[Start of section]

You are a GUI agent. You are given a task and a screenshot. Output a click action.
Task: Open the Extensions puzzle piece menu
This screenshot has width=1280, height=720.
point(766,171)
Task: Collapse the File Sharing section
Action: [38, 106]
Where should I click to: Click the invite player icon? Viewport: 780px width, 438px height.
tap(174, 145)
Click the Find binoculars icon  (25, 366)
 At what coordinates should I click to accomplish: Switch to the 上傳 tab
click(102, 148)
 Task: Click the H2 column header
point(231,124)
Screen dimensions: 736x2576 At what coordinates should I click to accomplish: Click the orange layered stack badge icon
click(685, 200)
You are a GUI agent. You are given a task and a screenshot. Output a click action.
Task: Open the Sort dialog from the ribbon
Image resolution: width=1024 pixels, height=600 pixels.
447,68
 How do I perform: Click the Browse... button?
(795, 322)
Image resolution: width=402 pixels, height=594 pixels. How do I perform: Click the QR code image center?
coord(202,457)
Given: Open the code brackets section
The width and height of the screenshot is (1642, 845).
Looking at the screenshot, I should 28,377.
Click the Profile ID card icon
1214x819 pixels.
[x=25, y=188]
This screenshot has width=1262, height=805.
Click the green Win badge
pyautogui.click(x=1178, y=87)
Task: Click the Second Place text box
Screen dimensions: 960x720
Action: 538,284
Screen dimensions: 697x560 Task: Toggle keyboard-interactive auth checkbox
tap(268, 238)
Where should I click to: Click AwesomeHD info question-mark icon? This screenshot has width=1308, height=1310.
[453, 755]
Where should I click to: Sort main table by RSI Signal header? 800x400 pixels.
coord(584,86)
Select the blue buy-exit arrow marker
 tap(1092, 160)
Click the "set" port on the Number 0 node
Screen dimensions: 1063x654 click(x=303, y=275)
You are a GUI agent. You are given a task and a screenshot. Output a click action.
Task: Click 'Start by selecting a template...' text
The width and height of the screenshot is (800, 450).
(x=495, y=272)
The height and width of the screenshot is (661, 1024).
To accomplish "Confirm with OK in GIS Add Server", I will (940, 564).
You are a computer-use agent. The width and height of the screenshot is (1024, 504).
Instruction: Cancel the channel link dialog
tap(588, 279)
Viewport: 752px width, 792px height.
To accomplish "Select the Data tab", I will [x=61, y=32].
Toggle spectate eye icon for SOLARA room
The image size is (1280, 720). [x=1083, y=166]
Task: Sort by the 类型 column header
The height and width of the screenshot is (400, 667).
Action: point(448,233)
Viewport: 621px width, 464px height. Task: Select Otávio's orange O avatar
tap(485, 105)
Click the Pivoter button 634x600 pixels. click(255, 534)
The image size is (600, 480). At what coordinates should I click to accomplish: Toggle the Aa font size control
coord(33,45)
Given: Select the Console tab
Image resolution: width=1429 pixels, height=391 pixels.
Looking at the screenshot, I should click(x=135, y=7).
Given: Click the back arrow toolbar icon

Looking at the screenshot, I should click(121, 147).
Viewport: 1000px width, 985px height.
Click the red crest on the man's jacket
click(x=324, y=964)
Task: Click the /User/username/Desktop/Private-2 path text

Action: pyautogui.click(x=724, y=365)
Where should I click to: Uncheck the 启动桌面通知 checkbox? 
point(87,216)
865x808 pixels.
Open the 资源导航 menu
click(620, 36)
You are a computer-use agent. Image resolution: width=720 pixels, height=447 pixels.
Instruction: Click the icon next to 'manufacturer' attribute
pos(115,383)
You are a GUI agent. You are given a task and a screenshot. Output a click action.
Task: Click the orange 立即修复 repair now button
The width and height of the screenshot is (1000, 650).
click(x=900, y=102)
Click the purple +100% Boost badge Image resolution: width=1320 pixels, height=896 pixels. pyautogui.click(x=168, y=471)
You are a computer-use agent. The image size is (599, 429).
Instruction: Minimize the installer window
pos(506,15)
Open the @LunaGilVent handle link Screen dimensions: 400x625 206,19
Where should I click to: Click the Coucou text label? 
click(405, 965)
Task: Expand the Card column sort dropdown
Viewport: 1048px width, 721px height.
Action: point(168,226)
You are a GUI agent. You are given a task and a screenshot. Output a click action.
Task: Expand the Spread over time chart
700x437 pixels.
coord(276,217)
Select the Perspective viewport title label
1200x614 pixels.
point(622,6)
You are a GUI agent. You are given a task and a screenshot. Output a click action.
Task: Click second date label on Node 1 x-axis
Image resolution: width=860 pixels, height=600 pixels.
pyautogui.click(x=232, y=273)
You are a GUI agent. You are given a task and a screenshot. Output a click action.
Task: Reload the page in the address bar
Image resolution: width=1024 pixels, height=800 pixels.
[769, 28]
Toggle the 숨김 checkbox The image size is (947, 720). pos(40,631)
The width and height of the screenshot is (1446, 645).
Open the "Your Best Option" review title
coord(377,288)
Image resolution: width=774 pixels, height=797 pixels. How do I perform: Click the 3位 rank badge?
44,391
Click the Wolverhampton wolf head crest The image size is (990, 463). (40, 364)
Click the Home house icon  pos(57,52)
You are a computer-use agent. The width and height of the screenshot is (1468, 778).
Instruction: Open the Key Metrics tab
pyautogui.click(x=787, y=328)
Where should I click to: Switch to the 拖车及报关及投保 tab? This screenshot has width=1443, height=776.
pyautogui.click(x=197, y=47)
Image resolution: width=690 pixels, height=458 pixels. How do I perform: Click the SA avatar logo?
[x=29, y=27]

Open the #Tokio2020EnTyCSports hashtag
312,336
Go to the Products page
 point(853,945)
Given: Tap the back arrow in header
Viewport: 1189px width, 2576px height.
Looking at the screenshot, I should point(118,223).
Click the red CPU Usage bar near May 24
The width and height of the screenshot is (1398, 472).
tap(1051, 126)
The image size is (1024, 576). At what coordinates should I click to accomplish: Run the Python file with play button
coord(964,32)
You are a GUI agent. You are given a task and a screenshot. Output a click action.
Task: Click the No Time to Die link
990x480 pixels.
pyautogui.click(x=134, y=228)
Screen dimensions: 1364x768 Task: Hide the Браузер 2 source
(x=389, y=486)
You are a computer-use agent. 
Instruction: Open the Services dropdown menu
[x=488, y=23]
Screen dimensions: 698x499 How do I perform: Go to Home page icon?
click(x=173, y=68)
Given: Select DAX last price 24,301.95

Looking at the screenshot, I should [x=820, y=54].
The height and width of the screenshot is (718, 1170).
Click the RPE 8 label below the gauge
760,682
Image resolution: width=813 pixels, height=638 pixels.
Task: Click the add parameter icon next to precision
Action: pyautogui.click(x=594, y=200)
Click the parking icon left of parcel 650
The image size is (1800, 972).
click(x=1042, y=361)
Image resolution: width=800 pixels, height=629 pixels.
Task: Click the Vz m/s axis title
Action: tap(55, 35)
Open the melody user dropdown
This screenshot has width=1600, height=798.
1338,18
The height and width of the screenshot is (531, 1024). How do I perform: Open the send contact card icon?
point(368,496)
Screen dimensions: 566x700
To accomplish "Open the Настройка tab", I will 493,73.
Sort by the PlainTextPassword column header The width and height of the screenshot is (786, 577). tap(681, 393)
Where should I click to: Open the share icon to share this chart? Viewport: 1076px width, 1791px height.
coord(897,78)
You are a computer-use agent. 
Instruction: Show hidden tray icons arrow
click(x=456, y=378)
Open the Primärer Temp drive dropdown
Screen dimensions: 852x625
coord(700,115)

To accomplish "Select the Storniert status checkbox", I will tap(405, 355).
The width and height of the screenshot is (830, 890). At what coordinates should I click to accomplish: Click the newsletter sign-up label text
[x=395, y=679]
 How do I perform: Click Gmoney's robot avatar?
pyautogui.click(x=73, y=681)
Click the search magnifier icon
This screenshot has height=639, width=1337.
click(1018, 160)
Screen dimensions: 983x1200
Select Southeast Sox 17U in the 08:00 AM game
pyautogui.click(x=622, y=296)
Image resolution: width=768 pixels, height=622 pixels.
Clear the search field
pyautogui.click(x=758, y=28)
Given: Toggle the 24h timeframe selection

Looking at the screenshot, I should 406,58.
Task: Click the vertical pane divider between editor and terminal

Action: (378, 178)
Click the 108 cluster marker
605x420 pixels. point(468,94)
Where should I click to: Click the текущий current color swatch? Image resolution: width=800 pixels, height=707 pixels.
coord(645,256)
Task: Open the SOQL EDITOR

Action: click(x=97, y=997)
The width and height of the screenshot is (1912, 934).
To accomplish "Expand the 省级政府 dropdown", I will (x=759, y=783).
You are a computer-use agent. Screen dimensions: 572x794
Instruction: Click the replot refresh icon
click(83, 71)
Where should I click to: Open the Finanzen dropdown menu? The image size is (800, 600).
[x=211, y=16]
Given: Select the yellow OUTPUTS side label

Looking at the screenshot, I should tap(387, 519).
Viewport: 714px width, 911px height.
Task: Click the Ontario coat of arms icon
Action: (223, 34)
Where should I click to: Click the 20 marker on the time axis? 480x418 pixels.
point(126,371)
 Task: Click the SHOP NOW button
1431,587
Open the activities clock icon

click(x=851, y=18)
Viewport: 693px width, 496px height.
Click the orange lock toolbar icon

[End of section]

_Aim of the exercise_
After locating the line with "Open the #Tokio2020EnTyCSports hashtag" in the material above, return it and each line after it exactly, ending at the line with "Task: Click the No Time to Die link".

_Your response_
Open the #Tokio2020EnTyCSports hashtag
312,336
Go to the Products page
 point(853,945)
Given: Tap the back arrow in header
Viewport: 1189px width, 2576px height.
Looking at the screenshot, I should point(118,223).
Click the red CPU Usage bar near May 24
The width and height of the screenshot is (1398, 472).
tap(1051, 126)
The image size is (1024, 576). At what coordinates should I click to accomplish: Run the Python file with play button
coord(964,32)
You are a GUI agent. You are given a task and a screenshot. Output a click action.
Task: Click the No Time to Die link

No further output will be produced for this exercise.